Back in March I posted on a wonderful new concept discovered by two professors: saver’s remorse. The gist of it is that it is possible to regret saving instead of spending, just as you could regret the reverse. In a better world that would have been an absurdly mundane finding, but in our world it is pretty radical.
Much of the personal finance mainstream is predicated on the principle that we humans by our nature save too little. The discovery that we are apparently just as capable of being irrational in the other direction significantly upsets that apple cart.
In June I got a little more philosophical with a guest post on Consumerism Commentary, Thinking is Not Enough. The point was that the problem is not merely that we don’t stop and think about what we are doing with our money but that thinking clearly and accurately about it is not as easy as we assume.
Later that month the subject of how less than perfectly rational we can be was more directly discussed in On Money and Psychology. That’s still one of my favorite posts, and not just because I found a picture of a banknote with Freud’s picture on it. Mainstream personal finance advice may assume irrationality on the part of consumers, but it does so in a way that’s not helping any.
On the slim chance that some of my readers still thought they were perfectly logical, in July I came out with Percentages are the Way You Think, in which I explained how you think that some dollars are worth more than others. (They’re not, BTW.)
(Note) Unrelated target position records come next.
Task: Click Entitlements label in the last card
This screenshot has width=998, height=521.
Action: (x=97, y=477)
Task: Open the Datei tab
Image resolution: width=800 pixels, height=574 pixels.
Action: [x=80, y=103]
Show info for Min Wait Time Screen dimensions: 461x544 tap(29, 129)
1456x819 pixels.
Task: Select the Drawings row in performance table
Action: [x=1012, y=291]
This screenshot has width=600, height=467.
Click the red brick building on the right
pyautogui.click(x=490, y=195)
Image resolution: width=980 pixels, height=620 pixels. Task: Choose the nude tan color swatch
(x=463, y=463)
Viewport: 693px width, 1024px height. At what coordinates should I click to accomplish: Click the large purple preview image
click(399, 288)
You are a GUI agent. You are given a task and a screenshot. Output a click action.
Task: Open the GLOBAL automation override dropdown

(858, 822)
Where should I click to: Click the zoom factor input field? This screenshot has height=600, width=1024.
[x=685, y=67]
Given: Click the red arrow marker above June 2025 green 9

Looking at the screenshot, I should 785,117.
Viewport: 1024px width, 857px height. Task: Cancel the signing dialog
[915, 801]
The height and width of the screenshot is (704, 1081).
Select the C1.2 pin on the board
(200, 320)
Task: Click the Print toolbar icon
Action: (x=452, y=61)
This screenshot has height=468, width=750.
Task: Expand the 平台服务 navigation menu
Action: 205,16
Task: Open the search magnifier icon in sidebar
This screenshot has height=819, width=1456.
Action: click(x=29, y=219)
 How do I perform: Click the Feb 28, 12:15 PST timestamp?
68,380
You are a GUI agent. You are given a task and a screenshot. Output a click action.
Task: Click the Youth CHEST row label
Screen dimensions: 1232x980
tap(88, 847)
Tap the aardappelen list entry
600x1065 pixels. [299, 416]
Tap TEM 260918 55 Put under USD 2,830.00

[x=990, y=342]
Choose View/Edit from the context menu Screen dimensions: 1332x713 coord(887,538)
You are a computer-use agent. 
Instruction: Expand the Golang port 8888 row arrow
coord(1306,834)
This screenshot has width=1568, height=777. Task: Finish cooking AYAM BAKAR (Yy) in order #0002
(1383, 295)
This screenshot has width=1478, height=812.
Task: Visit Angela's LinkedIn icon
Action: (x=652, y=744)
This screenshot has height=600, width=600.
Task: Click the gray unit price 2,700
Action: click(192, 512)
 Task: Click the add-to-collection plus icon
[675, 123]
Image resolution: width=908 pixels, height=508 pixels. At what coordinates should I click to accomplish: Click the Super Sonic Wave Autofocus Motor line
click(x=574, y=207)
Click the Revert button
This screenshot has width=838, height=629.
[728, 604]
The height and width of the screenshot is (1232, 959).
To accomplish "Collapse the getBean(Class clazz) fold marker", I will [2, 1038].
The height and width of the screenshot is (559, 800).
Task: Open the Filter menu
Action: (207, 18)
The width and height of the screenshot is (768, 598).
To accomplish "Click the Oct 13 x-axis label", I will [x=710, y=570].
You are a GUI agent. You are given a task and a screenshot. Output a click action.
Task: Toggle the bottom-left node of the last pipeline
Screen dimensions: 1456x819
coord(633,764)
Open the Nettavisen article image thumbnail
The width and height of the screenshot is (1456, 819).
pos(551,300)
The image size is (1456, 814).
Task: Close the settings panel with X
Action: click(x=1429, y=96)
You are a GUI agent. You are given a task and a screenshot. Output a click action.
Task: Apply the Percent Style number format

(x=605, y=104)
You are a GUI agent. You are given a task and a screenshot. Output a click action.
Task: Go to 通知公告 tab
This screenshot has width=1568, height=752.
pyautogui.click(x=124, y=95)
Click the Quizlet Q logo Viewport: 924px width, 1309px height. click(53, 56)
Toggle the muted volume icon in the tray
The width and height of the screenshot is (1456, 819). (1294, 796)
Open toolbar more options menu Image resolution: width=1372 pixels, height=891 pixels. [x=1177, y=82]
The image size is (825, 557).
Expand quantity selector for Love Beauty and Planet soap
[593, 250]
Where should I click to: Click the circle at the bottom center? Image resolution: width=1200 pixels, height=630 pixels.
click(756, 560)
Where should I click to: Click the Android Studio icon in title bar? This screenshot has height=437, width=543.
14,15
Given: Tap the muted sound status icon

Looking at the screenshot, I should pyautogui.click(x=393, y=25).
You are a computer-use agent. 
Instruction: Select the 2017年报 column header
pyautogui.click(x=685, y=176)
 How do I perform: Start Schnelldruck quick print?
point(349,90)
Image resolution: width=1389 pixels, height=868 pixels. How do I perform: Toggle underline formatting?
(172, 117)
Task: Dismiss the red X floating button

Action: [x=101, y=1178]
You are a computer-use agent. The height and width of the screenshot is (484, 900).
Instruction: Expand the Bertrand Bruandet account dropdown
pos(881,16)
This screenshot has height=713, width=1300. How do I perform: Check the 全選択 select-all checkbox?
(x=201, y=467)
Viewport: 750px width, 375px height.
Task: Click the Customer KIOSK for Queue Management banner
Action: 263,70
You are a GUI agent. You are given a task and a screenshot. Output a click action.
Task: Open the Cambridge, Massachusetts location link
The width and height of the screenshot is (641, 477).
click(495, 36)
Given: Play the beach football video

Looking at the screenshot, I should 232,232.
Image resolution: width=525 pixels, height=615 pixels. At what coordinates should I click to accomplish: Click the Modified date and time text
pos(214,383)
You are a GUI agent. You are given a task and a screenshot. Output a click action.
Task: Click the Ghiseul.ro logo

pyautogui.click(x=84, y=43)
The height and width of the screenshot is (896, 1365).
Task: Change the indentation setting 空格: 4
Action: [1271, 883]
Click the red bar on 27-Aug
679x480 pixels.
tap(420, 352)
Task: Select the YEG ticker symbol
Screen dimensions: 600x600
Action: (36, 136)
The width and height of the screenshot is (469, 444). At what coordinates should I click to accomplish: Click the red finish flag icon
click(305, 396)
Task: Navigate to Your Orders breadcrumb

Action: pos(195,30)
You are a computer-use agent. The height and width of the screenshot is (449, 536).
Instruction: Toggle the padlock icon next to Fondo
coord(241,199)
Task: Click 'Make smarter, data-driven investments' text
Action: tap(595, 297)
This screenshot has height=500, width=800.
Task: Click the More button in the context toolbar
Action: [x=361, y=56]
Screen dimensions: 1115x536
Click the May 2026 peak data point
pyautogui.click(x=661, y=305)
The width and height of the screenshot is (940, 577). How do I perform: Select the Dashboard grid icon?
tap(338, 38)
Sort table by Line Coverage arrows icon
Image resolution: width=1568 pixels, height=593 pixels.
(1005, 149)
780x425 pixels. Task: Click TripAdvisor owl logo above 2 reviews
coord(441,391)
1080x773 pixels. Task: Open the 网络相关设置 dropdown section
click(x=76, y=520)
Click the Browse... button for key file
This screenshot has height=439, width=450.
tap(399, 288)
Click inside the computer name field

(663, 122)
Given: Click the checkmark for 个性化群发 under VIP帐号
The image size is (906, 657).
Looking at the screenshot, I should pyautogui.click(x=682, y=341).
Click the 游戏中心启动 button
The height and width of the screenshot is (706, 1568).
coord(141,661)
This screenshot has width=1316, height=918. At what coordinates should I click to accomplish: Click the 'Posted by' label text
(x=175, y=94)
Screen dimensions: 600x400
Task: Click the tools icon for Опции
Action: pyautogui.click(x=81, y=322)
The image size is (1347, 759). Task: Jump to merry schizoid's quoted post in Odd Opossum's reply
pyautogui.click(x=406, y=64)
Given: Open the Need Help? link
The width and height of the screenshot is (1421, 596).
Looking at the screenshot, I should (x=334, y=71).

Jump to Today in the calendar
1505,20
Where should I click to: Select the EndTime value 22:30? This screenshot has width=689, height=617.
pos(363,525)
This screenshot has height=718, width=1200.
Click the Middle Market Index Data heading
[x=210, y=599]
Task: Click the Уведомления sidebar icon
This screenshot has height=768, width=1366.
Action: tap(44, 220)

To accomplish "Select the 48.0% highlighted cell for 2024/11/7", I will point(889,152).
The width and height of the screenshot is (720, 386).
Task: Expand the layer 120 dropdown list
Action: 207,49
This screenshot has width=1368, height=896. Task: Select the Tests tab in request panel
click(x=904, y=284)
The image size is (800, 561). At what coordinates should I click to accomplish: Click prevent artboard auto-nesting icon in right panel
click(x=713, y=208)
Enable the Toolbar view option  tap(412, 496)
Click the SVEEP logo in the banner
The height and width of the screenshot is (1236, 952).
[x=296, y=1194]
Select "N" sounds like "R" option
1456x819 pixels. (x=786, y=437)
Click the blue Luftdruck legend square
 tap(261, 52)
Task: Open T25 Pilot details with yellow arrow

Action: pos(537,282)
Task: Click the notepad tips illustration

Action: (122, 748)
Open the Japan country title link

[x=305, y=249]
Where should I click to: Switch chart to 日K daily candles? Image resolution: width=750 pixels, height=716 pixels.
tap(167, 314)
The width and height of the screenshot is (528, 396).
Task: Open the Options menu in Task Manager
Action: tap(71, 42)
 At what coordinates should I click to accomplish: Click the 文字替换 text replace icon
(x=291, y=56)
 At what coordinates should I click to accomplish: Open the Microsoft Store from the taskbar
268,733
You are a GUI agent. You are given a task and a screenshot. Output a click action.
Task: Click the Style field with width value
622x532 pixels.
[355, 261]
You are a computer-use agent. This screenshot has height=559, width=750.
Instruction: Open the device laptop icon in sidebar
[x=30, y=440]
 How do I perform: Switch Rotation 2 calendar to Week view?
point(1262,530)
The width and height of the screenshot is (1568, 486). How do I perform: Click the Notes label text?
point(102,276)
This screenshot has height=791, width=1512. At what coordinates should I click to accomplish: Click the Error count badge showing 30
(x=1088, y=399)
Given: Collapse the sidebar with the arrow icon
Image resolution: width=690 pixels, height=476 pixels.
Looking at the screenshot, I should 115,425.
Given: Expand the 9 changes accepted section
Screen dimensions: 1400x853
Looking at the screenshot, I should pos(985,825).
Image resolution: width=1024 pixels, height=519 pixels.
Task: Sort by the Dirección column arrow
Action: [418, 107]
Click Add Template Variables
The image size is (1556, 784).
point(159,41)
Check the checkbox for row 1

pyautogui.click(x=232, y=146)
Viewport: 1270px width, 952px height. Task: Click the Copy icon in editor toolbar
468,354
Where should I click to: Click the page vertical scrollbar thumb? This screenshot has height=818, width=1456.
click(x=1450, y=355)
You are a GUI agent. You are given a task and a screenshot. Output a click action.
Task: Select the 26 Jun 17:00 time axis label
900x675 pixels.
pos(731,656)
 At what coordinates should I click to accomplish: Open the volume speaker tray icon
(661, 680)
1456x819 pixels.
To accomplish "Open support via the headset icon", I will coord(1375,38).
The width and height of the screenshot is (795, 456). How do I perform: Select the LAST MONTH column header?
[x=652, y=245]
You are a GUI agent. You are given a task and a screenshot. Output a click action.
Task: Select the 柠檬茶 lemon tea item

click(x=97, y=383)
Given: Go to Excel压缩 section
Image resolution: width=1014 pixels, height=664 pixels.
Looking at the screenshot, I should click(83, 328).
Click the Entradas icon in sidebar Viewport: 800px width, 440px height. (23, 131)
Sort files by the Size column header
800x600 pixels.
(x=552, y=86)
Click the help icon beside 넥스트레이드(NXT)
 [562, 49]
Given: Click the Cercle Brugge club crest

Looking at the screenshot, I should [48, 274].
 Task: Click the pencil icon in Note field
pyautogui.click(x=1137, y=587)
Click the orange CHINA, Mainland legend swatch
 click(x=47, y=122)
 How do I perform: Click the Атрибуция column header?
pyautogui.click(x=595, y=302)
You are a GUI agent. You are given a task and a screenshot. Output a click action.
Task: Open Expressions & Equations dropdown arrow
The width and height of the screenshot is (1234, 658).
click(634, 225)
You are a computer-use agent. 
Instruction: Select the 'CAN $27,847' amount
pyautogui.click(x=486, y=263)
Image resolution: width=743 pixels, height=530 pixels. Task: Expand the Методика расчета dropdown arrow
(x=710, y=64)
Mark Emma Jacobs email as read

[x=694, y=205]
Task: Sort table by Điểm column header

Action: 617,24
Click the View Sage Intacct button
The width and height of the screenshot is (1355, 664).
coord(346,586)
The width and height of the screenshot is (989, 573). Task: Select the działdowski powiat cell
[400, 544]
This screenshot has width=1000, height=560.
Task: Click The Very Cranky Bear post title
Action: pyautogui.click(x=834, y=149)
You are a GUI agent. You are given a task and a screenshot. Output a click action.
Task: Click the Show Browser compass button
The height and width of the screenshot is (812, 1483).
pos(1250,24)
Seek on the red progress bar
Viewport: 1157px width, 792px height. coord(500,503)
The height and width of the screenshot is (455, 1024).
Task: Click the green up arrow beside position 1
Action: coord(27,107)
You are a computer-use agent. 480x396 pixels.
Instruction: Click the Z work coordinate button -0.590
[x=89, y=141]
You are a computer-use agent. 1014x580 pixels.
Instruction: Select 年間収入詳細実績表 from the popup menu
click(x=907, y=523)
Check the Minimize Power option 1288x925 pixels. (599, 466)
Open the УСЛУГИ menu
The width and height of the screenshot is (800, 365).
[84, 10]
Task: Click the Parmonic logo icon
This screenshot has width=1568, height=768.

I got more practical in August, with a post providing helpful hints about how to cash in on years of saving as advised by mainstream advice.
In a post with a lot of traffic due to one of my more compelling titles, A Piece of Paper Worth a Billion Dollars gave even more practical advice. If you are going to forge something, think really really big. This is because, well, people are nuts. An almost certainly fake $100 bill isn’t worth as much as an even more certainly fake $10,000 one. Go figure.
I returned to the big picture in November with The Nagging Nanny State. Turns out, all we need to do to solve our national crisis of not saving enough (see above) is harness new technology in the form of text messages. Just send everybody a periodic reminder to save. Problem solved.
Sadly, there was a flaw in that plan. In order to get those text messages you will need a cell phone. And as an American, you can’t get one of those in a rational way, as I explained in Crazy Cell Phone Contracts for Crazy Americans.
It’s been a crazy year. Merry Christmas everybody!